6. Element according to any of the preceding claims, wherein at least one of the channels (9,10) is oriented perpendicular with respect to the panel (3).

7. Element according any of the preceding claims, wherein the panel (3) is rectangular or square, the side walls (1,2) extending perpendicularly with respect to the panel (3).

8. Element according to any of the preceding claims, wherein a plurality of columns (16) is provided which are oriented transversely with respect to the panel (3).

9. Element according to claim 8, wherein the channels (6-10) are defined between the columns (16).

10. Element according to claim 9, wherein the columns (16) are arranged parallel at a distance from each other according to rows (17, 18), at least one channel (6-8) being oriented according to and between two pairs of rows (17, 18) of columns (16.

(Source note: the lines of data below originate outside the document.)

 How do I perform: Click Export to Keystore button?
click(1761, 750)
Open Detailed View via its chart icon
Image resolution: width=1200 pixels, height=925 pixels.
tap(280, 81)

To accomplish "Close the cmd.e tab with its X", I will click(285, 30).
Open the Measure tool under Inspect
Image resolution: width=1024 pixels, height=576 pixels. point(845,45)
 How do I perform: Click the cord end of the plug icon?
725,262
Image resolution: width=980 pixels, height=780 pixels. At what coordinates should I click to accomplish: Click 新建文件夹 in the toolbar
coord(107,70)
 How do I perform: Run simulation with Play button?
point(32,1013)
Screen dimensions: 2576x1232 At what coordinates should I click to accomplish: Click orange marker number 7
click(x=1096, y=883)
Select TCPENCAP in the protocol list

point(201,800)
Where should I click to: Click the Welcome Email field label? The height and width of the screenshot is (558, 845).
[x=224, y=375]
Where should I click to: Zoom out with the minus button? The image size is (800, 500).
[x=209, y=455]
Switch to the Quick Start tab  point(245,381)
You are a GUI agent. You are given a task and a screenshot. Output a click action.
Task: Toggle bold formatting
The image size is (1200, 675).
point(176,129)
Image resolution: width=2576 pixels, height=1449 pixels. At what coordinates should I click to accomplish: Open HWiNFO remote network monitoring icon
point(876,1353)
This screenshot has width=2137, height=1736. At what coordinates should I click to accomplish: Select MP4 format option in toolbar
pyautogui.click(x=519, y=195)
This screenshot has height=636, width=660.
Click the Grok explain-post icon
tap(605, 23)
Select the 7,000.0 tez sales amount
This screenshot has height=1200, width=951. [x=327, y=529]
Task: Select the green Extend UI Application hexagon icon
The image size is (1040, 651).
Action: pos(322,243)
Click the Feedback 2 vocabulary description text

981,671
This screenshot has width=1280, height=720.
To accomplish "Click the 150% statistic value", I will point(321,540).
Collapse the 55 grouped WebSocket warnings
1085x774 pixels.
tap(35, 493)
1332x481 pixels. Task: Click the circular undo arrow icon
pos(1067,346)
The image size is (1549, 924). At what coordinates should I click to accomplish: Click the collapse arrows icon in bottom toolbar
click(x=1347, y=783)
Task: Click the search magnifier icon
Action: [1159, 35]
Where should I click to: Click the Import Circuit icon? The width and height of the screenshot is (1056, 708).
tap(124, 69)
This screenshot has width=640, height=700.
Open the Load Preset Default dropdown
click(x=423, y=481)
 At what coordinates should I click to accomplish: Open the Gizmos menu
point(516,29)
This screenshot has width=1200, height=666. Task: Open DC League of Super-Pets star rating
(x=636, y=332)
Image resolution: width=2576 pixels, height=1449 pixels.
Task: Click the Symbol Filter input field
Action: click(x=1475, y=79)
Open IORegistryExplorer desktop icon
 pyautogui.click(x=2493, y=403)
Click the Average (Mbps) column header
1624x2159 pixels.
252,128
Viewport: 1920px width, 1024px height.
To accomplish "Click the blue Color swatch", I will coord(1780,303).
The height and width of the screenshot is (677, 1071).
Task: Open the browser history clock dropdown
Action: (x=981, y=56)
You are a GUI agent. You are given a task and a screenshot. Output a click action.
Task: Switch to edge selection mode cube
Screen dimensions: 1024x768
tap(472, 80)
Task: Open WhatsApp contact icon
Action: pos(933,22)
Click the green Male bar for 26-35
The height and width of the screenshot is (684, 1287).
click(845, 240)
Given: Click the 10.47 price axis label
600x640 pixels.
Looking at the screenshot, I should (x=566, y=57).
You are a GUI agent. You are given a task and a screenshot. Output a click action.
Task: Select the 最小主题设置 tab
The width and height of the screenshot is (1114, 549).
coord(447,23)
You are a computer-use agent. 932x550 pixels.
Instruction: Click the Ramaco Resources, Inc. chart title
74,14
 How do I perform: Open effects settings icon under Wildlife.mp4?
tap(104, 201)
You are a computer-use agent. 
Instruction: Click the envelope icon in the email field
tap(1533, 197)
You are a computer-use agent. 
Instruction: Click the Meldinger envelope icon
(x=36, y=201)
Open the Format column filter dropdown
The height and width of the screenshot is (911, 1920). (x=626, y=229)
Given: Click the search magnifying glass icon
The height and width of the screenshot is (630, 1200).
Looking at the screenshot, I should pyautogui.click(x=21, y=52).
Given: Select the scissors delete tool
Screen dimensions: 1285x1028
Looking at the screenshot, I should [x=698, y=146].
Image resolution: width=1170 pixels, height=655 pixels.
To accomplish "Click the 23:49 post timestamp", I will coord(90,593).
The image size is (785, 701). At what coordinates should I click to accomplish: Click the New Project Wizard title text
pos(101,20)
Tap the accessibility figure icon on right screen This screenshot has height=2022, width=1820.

11. Element according to claim 9 or 10, wherein the columns (16') are arranged around an end of the channel (9, 10) emanating outside the housing, said channel (9, 10) extending parallel to the length direction of said columns (16').

12. Element according to claims 10 and 11 wherein a set of three channels (6, 8, 9; 6, 7, 10) is provided, two of said channels (6, 8; 6, 7) forming a pair the channels of which are oriented perpendicular with respect to each other and according to and between two respective pairs of rows (17, 18) of columns (16), the third channel 9; 10) of said set being oriented perpendicular with respect to the pair of channels (6, 8; 6, 7) and according to the length direction of the columns (16') which are at the intersection of the pair of channels.

13. Element according to claim 12, wherein the panel (3) comprises two square panel halves (4, 5) which define two element halves, each element half comprising a set of three channels (6, 8, 9; 6, 7, 10).

14. Element according to claim 13, wherein the element halves (4, 5) are symmetric with respect to each other.

15. Element according to any of claims 8-14, wherein the columns (16) have connecting parts (22, 23) at both ends for interconnecting aligned columns (16) of a stack of elements.

16. Element according to any of the preceding claims, wherein the side walls (1, 2) extend at one and only one side of the panel (3).

17. Element according to claim 16 when dependent on any of claims 8-15, wherein the columns (16) and the side walls (1, 2) extend on one and the same side of the panel (3).

18. Element according to any of the preceding claims, wherein the panel (3) is perforated.

19. Assembly, comprising a plurality of elements according to any of the preceding claims and being delimited by assembly sides, said elements being arranged next to and on top of each other, wherein at least one through going assembly channel (31-33) is present, said through going assembly channel being formed of a series of aligned channels (6-10) each contained in an element and emanating at opposite assembly sides.

20. Assembly according to claim 19, wherein at least two through going assembly channels (31-33) are present which cross or intersect each other.

21. Assembly according to claim 19 or 20, wherein at least one through going assembly channel (33) is oriented vertically and vertically only.

22. Assembly according to any of claims 19-21, wherein at least one through going assembly channel (31, 32) is oriented horizontally and horizontally only.

23. Assembly according to any of claims 19-22, wherein at least one of the through going assembly channels (31-33) emanates at opposite assembly sides.

24. Assembly according to any of the preceding claims, wherein at least one of the through going assembly channels (31-33) is rectilinear and rectilinear only.